3.              Signaler sans délai toute autre accusation ou condamnation criminelle au CIC de Vancouver, en personne ou, s'il est en détention, par téléphone ou par écrit.


[14]       Le texte de cette condition diffère de celui qui apparaît dans la recommandation conjointe, ainsi rédigée :

4.             Signaler sans délai au Centre d'immigration du Canada toute accusation ou condamnation criminelle.
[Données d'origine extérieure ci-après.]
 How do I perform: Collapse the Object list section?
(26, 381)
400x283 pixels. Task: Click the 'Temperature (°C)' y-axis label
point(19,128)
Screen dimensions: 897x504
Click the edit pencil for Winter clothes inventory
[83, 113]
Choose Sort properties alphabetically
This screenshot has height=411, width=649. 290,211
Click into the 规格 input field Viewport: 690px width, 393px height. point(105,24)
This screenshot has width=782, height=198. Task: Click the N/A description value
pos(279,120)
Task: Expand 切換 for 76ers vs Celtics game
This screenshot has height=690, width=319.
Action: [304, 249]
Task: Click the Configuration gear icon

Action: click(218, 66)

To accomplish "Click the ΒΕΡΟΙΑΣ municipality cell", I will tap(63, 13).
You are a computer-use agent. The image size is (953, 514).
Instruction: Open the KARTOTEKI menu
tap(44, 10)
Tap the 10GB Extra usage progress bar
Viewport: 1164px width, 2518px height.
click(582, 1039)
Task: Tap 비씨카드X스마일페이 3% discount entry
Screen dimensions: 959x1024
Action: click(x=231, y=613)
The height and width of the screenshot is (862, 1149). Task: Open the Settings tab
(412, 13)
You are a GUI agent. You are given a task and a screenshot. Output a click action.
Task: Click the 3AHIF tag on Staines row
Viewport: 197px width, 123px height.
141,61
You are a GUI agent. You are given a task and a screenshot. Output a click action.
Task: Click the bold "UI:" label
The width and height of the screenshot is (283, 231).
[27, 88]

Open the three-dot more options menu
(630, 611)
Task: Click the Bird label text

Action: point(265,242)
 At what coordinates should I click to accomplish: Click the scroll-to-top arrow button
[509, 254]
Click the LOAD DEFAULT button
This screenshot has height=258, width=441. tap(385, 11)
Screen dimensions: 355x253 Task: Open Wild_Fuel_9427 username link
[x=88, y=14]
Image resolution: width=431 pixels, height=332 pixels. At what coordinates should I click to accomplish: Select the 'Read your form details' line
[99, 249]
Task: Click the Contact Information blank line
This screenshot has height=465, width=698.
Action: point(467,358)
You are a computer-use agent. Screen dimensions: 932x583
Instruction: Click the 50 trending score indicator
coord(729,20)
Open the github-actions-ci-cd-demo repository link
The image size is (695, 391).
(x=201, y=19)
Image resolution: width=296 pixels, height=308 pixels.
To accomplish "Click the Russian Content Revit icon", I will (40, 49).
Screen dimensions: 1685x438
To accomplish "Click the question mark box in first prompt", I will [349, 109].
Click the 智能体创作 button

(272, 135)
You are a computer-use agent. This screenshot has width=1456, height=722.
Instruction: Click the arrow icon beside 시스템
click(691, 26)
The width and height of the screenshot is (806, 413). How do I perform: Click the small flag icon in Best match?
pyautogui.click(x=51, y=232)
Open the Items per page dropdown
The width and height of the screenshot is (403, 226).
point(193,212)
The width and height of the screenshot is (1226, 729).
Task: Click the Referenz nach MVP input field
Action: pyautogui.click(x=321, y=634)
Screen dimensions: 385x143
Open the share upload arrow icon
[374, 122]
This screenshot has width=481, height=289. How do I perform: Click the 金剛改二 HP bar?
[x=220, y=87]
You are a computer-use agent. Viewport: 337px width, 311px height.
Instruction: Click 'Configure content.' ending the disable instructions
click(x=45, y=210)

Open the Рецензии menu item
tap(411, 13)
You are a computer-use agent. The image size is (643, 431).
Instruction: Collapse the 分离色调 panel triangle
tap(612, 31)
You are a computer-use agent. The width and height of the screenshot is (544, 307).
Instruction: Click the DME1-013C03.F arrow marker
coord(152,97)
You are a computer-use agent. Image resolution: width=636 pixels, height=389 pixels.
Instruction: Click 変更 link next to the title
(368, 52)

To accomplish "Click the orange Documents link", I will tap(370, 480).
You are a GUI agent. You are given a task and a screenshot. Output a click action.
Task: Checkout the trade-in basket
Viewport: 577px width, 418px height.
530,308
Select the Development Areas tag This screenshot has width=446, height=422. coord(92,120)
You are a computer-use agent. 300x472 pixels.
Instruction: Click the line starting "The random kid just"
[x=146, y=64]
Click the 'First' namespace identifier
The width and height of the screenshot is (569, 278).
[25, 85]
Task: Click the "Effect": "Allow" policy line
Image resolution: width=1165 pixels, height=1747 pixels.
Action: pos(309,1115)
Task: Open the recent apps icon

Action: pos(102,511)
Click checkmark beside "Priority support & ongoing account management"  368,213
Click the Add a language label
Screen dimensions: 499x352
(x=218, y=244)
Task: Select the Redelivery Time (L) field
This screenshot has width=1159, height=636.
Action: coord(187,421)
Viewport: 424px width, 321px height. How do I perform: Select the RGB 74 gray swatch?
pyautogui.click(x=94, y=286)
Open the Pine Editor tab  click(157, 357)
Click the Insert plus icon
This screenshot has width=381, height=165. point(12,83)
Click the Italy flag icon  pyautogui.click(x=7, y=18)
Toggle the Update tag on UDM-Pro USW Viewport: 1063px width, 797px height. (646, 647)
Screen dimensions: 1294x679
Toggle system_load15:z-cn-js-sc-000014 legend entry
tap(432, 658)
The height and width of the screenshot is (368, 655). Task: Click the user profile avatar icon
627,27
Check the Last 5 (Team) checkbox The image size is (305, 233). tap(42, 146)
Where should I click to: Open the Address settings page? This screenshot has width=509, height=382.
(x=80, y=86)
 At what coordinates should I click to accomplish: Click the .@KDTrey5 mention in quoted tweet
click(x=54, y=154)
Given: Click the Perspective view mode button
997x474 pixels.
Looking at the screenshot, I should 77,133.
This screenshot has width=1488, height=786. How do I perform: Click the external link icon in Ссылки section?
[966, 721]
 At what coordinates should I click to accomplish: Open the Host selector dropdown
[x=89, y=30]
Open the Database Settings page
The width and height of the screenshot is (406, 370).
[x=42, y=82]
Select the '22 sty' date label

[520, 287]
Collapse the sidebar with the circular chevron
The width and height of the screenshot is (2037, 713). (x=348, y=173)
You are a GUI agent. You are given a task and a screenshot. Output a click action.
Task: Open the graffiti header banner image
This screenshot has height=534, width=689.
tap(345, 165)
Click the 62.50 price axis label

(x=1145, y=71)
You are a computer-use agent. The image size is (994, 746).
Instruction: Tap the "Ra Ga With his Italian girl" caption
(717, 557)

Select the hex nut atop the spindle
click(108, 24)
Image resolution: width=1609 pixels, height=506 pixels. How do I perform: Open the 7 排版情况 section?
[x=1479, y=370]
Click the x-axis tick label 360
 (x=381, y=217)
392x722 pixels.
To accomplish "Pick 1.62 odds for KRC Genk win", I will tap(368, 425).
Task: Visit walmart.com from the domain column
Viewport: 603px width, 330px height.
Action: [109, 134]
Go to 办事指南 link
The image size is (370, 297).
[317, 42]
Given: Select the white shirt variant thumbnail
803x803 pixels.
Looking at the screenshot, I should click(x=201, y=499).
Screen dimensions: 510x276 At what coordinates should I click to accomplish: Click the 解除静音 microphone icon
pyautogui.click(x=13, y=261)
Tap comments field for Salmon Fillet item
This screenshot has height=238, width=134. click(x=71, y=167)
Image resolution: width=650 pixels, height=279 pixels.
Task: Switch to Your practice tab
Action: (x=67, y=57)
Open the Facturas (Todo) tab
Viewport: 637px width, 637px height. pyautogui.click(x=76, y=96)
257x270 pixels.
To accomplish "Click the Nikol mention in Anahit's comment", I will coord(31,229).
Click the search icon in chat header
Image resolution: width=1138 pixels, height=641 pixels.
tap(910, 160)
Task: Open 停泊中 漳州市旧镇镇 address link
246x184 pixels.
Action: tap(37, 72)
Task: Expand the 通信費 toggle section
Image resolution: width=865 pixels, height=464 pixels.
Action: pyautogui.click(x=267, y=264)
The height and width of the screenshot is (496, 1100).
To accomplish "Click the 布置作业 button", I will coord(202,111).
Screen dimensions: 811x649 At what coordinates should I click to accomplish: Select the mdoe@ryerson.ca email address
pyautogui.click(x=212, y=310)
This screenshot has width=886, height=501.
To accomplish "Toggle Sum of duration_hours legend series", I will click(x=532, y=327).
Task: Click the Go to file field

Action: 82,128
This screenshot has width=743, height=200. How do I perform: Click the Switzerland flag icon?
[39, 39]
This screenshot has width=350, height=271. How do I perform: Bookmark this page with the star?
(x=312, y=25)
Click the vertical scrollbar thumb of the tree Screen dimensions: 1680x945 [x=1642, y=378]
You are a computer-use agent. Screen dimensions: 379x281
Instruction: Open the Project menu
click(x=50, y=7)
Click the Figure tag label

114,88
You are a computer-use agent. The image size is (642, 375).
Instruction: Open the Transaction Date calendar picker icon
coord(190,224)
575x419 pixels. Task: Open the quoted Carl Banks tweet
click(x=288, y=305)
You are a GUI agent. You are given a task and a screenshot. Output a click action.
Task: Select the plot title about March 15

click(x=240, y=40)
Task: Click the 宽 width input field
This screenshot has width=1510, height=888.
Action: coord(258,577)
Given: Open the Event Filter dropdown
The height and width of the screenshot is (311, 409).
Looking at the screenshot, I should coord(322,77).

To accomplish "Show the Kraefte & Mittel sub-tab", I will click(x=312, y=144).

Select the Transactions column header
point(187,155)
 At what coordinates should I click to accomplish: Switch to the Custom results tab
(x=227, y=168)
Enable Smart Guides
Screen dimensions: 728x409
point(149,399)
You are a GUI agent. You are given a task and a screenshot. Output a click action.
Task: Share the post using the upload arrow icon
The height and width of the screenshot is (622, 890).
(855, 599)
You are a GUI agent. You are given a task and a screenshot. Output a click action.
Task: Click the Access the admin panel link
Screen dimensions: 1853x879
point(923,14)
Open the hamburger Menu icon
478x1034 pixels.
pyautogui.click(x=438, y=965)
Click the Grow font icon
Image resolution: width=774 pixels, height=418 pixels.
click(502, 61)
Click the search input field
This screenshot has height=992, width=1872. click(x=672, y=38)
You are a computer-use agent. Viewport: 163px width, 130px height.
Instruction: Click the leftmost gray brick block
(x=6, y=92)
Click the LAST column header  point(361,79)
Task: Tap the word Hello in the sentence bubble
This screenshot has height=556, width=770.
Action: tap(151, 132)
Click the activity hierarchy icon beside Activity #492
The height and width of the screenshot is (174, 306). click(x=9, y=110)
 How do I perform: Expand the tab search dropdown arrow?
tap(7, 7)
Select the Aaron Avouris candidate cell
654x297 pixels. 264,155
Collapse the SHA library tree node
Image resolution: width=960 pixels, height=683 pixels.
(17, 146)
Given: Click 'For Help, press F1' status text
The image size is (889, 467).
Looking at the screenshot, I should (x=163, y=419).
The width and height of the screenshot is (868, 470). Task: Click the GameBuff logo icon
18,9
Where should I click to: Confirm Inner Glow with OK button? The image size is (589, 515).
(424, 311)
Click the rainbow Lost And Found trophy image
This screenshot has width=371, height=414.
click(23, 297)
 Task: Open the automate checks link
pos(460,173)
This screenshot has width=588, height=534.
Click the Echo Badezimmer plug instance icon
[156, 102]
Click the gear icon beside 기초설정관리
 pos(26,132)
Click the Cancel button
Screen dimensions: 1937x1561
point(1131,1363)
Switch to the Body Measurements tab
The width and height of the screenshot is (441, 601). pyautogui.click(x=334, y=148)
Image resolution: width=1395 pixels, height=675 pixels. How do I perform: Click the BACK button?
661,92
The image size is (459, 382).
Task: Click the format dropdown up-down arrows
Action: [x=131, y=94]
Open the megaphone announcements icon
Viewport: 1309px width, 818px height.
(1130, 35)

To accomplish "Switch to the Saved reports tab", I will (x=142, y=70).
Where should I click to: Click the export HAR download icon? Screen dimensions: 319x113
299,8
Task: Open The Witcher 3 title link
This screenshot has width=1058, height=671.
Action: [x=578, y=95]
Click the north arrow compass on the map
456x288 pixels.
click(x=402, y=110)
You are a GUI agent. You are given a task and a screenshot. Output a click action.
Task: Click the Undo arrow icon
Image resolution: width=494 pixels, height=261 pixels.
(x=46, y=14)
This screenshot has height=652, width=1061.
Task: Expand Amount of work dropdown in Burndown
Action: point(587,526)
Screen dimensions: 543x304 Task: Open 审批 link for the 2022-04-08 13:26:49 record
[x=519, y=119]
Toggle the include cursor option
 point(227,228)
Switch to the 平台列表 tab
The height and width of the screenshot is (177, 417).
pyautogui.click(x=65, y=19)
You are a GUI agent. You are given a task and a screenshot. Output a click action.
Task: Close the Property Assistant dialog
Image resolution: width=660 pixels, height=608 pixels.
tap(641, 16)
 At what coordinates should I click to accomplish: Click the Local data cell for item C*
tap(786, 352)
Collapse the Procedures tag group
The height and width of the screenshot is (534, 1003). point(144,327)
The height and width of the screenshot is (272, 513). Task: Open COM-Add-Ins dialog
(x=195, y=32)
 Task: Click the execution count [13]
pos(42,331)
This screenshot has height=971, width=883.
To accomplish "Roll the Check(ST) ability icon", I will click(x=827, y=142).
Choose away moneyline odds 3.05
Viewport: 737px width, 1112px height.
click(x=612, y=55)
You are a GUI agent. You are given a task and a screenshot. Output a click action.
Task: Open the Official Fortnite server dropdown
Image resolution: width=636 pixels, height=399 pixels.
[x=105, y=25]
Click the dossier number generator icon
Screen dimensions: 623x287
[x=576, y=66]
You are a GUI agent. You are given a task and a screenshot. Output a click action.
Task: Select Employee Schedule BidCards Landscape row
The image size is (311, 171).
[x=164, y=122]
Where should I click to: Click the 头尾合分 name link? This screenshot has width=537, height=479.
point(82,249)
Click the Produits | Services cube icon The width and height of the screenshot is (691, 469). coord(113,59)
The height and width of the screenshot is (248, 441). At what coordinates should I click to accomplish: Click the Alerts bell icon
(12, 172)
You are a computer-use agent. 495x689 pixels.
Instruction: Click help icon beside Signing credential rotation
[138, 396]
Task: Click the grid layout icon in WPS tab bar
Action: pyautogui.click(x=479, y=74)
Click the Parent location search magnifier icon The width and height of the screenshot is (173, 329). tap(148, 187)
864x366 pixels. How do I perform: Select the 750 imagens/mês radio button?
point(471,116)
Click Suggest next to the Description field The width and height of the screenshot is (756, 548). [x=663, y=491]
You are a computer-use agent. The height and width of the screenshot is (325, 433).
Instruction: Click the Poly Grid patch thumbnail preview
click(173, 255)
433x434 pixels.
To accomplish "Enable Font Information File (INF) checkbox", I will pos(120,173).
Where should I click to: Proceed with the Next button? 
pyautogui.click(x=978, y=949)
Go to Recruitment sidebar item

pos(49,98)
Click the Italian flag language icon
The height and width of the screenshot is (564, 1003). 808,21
[15]       La SAI a estimé que le demandeur s'était engagé à respecter les modalités de l'ordonnance de suspension lorsqu'il avait signé le 5 août la recommandation conjointe, avant le dépôt des accusations criminelles contre lui, et qu'il aurait donc dû signaler immédiatement à CIC lesdites accusations. Il m'est impossible de souscrire au raisonnement de la SAI sur ce point. D'abord, la SAI devait voir si le demandeur avait contrevenu aux conditions de l'ordonnance de suspension, non à celles de la recommandation conjointe. Deuxièmement, les conditions de la recommandation conjointe, bien que semblables à celles de l'ordonnance, ne sont pas exactement les mêmes. Troisièmement, les conditions fixées par la SAI n'ont eu de force juridique que lorsque l'ordonnance a pris effet le 21 septembre 1998. Quatrièmement, la SAI n'était pas liée par la recommandation conjointe au moment de décider quelles conditions allaient figurer dans l'ordonnance de suspension. Il était illogique pour la SAI d'affirmer ensuite que le demandeur était lié par la recommandation conjointe, dont les modalités auraient pu ne jamais être acceptées ou ne jamais avoir de force juridique. Par conséquent, je crois que la SAI a eu tort de dire que le demandeur était lié par les conditions de la suspension le jour où il a signé la recommandation conjointe. Le demandeur n'est devenu lié que lorsque la suspension a pris effet le 21 septembre 1998.


[16]       Le demandeur était tenu de signaler immédiatement à CIC « toute autre accusation ou condamnation criminelle » . Une simple lecture de l'ordonnance de suspension donne à penser que cette obligation a pris naissance le 21 septembre 1998 et que « toute autre accusation » s'entendait des accusations survenant après cette date. Par conséquent, le demandeur était tenu de signaler les accusations résultant de la dénonciation révisée produite le 20 octobre 1998 (ce qu'il n'a pas fait), mais non les accusations figurant dans la dénonciation initiale produite le 22 août 1998.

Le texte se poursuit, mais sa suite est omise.